Document text
It's important to understand how the gradients of the neural network relate to the loss.

# Mean-squared error loss

You calculate this by subtracting the actual output of the neural network from the expected output, squaring them, and then taking the mean of all values you tested. I think this helps exaggerate values that are far from correct and shrink values that are closer to correct. But it also has the primary benefit of getting rid of the sign of the values, similar to abs.

The curious thing to me is that we don't actually take the mean of the summated squared losses, at least not in anything I've seen so far. So I'm hoping to figure that out. It seems like the division by N doesn't really matter, it's the squaring of the loss values that actually give us our metrics. Everything else is just syntactic sugar. This is a popular method when performing regression.

# Example

If we use our multi-layer perceptron we can provide it with our initial inputs xs and our expected outputs ys for 4 passes, feed those through the MLP, and then calculate the loss.

n = MLP(3, [4, 4, 1])
xs = [
  [2.0, 3.0, -1.0],
  [3.0, -1.0, 0.5],
  [0.5, 1.0, 1.0],
  [1.0, 1.0, -1.0],
]
ys = [1.0, -1.0, -1.0, 1.0]
ypred = [n(x) for x in xs]

loss = sum((yout - ygt)**2 for ygt, yout in zip(ys, ypred))

# 7.817821598365237

# Binary cross-entropy loss

TBD

# Max-margin loss

TBD

# Regularization

Not really familiar with this concept yet. But info is available here. It seems to be a way to try and smooth out irregularities in your model. One example is taking all of your neurons squaring them, taking the mean, and then multiplying that value by a small number like .01. You then add that to your loss function and it helps the loss function force your weights to be zero. More on that here.

# Log likelihood

When looking at probabilities, we will commonly see they're between 0 and 1, which makes it hard to work with them since multiplying them creates increasingly smaller numbers. To counter this, we use the log likelihood by taking the log of the probability. Giving us a better range of numbers.

# Negative log likelihood

This is the exact same except we invert the values. This is so that we can use it as a loss function and commonly with loss functions we optimize to get them as low as possible. But for a normal log likelihood the extremely negative values mean it's less likely. Inverting fixes that. It's also common to average the negative log likelihood, to give us a better estimation across the data set. This is a popular method when performing classification.

Work to do
• a. Answer each question from the loss function notes above, one line per answer: (i) Which method do the notes call popular for regression? (ii) In the regularization example, what small number is the mean multiplied by? (iii) For what kind of task do the notes say negative log likelihood is popular?
• b. Decide whether each statement agrees with the loss function notes above. Answer yes or no, and quote the words that settle it.
(i) Squaring in mean-squared error removes the sign of the values.
(ii) The binary cross-entropy section explains how to compute that loss.
(iii) Negative log likelihood inverts the values so the loss can be optimized toward the lowest value.
• c. Carry on the loss function notes past their last sentence, keeping the same voice.

Listed records
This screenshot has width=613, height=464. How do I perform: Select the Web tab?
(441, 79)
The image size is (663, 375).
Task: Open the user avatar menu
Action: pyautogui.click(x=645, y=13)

Exercise answers
• a.
(i) Mean-squared error loss
(ii) .01
(iii) Classification

• b.
(i) Yes: "it also has the primary benefit of getting rid of the sign of the values, similar to abs."
(ii) No: "TBD"
(iii) Yes: "This is so that we can use it as a loss function and commonly with loss functions we optimize to get them as low as possible."

• c.
I came back to this trying to remember the purpose of the negative here. An important thing to remember is that when we calculate NLL, we do so on the softmax (or equivalent) of the logits. Which means all values are fractions (0,1] (not sure if 0 should instead be inclusive here). Which are always negative when logged. So we invert them to get a positive number.

# Cross-entropy loss

This is another name for log loss likelihood. PyTorch has a really nice built-in method for this.

# Maximum Likelihood Estimation

This is when you train a model based purely on the statistical information you have access to, optimizing for likelihood of the various parameters.

# Overfitting

Overfitting is when you train the loss of your training set so much that it is too closely tied to that training set. Meaning the validation set will show much worse loss than the training set.

# Initialization

When first running your neural network, if you have an extremely high starting loss, it likely has to do with the weights and biases of your neurons. If they take up a wide range of numbers, that will result in a much greater variance in possible outcomes, increasing the loss function. If you instead start with biases set to 0 and weights multiplied by something like .1, you'll have a much smaller starting range. That more uniform distribution helps smooth out the loss.

I'm not sure how this applies to NNs with multiple layers and if you should apply this to the embeddings or not.

# Estimating

You can estimate what your starting loss should be by seeing what the loss would be for the uniform distribution of your data set. Assuming you have a character set of 27 characters, the expected loss would be:

-torch.tensor(1/27).log()
# tensor(3.2958)

You can also do this with a negative log softmax

enc = torch.ones(27)
print(-torch.softmax(enc, 0).log())
# tensor(3.2958)

Or cross_entropy

enc = torch.ones(27)
hot = torch.zeros(27)
hot[0]=1
print(torch.nn.functional.cross_entropy(enc, hot))
# tensor(3.2958)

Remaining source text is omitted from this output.